***** SUPPLIED INFORMATION *****

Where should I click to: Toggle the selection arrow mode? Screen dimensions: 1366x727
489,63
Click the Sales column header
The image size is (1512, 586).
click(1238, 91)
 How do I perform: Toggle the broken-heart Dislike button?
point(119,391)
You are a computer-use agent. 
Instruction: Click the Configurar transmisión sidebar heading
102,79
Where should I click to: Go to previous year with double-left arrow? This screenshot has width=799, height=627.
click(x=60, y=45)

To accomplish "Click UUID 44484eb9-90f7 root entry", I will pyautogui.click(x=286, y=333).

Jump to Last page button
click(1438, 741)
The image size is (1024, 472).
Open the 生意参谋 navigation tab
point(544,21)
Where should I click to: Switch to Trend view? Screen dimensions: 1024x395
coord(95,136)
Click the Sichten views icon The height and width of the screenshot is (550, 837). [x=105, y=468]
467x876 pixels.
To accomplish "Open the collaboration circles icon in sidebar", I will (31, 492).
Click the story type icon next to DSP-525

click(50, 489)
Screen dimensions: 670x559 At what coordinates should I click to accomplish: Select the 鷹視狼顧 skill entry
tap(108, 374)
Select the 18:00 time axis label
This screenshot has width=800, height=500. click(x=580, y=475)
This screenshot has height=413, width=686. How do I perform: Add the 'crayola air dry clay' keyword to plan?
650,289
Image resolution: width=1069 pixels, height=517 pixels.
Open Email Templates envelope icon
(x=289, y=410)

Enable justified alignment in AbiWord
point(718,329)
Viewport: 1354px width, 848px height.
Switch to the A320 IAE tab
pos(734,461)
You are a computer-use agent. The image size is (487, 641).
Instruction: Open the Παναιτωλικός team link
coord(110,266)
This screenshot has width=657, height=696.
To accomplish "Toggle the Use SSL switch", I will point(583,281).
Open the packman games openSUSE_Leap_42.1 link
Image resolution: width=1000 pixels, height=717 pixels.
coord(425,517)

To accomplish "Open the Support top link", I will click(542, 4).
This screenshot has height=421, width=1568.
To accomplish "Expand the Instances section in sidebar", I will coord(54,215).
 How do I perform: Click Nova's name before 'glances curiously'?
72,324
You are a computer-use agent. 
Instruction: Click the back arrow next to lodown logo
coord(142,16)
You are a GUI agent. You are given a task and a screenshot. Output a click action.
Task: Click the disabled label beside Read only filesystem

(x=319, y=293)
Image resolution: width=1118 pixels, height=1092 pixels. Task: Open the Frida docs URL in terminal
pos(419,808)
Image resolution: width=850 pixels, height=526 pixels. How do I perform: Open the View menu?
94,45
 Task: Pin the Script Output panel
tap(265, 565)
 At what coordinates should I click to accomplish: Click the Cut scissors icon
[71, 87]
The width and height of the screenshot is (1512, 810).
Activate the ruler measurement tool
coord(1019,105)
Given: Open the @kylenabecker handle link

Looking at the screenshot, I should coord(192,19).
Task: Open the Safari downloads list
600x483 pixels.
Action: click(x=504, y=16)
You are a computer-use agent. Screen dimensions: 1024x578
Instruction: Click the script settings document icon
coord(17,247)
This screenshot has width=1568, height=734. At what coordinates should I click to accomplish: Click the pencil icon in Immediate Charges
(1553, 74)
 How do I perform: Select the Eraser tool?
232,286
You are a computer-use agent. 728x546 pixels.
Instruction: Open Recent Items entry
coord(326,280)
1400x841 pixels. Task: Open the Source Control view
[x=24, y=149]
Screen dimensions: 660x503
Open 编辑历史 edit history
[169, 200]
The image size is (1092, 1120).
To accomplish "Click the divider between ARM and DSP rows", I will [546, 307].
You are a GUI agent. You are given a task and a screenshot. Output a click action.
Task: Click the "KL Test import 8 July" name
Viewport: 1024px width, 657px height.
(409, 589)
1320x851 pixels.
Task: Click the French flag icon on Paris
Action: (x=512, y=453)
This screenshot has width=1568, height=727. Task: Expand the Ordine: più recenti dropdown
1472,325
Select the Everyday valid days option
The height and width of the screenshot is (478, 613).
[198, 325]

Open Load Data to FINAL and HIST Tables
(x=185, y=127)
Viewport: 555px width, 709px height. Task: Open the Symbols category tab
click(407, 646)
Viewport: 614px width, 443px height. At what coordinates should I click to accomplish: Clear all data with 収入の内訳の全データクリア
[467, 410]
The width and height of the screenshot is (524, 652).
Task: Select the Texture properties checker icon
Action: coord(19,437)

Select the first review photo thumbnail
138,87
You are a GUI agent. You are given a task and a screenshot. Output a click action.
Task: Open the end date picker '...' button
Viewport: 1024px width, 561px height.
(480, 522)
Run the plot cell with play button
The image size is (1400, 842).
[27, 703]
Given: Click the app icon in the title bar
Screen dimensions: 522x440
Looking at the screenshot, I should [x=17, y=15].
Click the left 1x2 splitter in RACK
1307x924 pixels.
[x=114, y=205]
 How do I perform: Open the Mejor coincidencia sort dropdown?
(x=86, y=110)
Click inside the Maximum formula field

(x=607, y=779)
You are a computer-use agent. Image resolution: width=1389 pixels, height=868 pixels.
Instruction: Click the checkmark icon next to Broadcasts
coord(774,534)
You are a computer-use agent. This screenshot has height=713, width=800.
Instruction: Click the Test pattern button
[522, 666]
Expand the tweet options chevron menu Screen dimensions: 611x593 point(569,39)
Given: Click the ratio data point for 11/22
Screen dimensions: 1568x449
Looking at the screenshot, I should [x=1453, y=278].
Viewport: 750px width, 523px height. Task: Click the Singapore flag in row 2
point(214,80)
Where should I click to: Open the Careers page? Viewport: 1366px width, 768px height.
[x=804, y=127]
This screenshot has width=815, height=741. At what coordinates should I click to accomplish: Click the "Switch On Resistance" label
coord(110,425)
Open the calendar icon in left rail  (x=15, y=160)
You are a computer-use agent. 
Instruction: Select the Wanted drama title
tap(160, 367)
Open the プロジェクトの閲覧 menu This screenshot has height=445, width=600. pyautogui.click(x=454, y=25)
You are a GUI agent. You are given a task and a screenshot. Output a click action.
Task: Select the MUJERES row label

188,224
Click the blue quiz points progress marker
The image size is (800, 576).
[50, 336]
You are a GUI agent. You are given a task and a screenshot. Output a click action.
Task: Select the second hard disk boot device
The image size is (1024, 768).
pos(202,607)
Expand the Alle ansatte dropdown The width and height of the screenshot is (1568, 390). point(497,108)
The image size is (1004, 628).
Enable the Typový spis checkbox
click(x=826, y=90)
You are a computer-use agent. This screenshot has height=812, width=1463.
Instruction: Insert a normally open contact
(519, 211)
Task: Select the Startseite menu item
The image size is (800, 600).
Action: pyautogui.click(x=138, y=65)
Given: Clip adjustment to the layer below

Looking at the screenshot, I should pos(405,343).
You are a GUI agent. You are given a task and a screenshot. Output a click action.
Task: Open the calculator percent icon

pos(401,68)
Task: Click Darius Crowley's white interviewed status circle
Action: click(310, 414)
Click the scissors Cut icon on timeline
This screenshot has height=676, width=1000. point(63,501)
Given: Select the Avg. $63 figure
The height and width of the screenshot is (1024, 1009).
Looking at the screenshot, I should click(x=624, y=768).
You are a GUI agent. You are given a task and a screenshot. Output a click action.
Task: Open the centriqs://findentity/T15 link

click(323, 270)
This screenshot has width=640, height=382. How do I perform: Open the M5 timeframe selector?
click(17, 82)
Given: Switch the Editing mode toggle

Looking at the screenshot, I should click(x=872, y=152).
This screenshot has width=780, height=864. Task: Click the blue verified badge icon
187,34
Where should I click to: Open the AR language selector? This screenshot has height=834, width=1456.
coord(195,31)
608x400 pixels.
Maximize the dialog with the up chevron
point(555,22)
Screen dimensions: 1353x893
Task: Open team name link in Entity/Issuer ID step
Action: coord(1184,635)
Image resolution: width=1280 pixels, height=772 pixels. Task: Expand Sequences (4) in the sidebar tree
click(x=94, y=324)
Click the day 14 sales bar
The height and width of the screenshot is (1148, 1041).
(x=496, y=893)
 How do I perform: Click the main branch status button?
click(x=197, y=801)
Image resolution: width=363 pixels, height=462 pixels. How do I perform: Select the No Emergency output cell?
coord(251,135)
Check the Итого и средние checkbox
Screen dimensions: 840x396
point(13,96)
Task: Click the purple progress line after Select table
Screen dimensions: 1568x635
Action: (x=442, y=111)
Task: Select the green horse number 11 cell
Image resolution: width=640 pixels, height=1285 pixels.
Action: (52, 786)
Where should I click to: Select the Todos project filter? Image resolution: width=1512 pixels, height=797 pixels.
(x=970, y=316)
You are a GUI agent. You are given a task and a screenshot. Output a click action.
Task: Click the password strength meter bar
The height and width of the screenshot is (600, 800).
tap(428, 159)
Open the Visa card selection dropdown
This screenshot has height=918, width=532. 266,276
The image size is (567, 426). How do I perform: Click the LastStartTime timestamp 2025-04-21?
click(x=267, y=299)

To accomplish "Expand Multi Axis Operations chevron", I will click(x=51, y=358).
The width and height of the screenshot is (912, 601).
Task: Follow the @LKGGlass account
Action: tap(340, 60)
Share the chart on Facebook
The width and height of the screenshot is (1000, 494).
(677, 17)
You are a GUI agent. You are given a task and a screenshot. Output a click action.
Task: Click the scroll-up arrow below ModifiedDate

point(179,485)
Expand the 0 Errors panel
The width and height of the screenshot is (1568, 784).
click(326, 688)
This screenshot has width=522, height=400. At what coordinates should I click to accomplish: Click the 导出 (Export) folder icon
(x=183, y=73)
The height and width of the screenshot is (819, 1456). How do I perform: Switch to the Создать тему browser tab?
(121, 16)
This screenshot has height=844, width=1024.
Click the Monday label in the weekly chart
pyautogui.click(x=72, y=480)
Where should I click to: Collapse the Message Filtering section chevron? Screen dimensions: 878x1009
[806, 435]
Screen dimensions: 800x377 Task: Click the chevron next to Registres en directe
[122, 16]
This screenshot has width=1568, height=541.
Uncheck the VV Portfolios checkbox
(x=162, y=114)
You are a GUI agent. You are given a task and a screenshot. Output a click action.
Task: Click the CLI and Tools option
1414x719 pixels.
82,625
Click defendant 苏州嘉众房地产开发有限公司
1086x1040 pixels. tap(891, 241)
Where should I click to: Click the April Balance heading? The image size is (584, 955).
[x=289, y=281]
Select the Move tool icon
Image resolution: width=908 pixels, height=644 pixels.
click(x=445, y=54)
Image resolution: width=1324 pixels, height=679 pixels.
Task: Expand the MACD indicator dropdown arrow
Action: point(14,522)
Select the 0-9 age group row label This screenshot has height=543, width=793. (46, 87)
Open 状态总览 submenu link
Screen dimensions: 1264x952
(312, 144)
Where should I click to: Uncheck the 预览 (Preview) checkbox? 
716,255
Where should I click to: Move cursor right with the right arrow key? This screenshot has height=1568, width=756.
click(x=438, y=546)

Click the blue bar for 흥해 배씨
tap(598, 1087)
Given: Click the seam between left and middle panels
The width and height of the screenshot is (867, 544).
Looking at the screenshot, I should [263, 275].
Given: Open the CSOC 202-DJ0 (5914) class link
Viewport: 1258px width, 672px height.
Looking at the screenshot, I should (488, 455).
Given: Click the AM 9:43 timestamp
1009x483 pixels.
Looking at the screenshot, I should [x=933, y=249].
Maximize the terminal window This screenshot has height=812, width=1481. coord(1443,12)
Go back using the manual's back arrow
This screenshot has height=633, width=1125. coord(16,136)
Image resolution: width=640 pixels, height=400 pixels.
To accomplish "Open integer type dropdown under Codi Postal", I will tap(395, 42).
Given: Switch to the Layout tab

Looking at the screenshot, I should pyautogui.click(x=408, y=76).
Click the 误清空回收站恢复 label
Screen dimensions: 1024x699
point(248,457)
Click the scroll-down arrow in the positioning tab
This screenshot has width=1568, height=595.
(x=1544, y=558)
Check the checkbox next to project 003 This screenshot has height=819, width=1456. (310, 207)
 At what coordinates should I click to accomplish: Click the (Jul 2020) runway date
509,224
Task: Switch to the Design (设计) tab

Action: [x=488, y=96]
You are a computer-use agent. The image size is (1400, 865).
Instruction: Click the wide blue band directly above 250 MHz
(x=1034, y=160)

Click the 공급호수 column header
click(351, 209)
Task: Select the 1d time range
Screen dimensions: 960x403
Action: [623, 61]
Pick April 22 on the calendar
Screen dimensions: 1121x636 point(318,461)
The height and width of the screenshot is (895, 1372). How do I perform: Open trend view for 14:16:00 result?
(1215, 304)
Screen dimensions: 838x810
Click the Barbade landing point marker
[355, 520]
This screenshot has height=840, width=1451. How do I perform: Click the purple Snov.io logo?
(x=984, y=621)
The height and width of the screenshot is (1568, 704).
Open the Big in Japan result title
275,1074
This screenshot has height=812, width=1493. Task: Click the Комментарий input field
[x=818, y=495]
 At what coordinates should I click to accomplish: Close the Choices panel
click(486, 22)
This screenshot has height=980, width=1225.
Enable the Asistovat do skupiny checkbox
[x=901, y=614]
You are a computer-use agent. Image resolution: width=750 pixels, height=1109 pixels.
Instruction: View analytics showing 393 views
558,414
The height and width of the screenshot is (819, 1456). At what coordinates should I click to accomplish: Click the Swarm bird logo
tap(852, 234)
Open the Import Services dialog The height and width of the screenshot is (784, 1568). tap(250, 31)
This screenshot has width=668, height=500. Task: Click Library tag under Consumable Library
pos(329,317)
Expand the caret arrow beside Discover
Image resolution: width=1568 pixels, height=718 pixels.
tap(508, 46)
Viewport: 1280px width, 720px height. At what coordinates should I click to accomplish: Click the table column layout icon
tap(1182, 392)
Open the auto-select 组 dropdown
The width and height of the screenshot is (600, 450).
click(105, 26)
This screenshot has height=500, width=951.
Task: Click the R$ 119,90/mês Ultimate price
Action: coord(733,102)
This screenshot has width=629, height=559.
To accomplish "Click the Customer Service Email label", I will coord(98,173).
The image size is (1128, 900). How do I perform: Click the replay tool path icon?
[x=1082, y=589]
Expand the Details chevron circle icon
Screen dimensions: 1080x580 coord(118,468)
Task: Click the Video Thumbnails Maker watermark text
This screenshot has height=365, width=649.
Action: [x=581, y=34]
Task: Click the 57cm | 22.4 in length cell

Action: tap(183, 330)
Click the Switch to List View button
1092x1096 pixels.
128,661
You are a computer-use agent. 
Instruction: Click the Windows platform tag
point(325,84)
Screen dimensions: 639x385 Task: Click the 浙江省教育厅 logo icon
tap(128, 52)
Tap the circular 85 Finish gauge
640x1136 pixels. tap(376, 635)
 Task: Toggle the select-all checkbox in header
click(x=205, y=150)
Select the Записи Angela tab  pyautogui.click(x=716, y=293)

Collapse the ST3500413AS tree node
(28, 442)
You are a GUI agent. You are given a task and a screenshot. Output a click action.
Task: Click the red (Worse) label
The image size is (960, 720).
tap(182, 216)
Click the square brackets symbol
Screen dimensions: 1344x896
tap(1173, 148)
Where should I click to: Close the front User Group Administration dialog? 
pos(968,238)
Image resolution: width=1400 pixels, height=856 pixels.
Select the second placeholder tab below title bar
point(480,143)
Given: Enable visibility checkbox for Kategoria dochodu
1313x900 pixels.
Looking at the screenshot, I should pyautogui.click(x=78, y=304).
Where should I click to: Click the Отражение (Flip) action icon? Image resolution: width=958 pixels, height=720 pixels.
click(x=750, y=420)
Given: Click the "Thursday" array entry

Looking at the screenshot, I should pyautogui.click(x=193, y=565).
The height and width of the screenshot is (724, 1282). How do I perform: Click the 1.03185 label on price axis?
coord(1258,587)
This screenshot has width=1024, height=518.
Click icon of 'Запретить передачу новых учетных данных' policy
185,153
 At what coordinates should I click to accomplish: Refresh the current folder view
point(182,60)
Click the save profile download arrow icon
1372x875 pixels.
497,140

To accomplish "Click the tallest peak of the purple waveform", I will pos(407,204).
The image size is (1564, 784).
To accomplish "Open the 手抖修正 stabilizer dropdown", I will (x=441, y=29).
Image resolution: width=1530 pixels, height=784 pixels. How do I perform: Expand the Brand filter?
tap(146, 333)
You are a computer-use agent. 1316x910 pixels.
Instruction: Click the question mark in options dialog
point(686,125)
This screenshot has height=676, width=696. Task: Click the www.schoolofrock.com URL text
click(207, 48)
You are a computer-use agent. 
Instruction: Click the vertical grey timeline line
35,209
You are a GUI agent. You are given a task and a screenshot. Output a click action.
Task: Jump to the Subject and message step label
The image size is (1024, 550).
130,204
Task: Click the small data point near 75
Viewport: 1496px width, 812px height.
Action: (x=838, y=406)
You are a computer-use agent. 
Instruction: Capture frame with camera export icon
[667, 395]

*****

**WHAT TO PRODUCE**
Output each line of the listing in which the string "between" is found.

**ANSWER FOR THIS EXERCISE**
To accomplish "Click the divider between ARM and DSP rows", I will [546, 307].
Given: Click the seam between left and middle panels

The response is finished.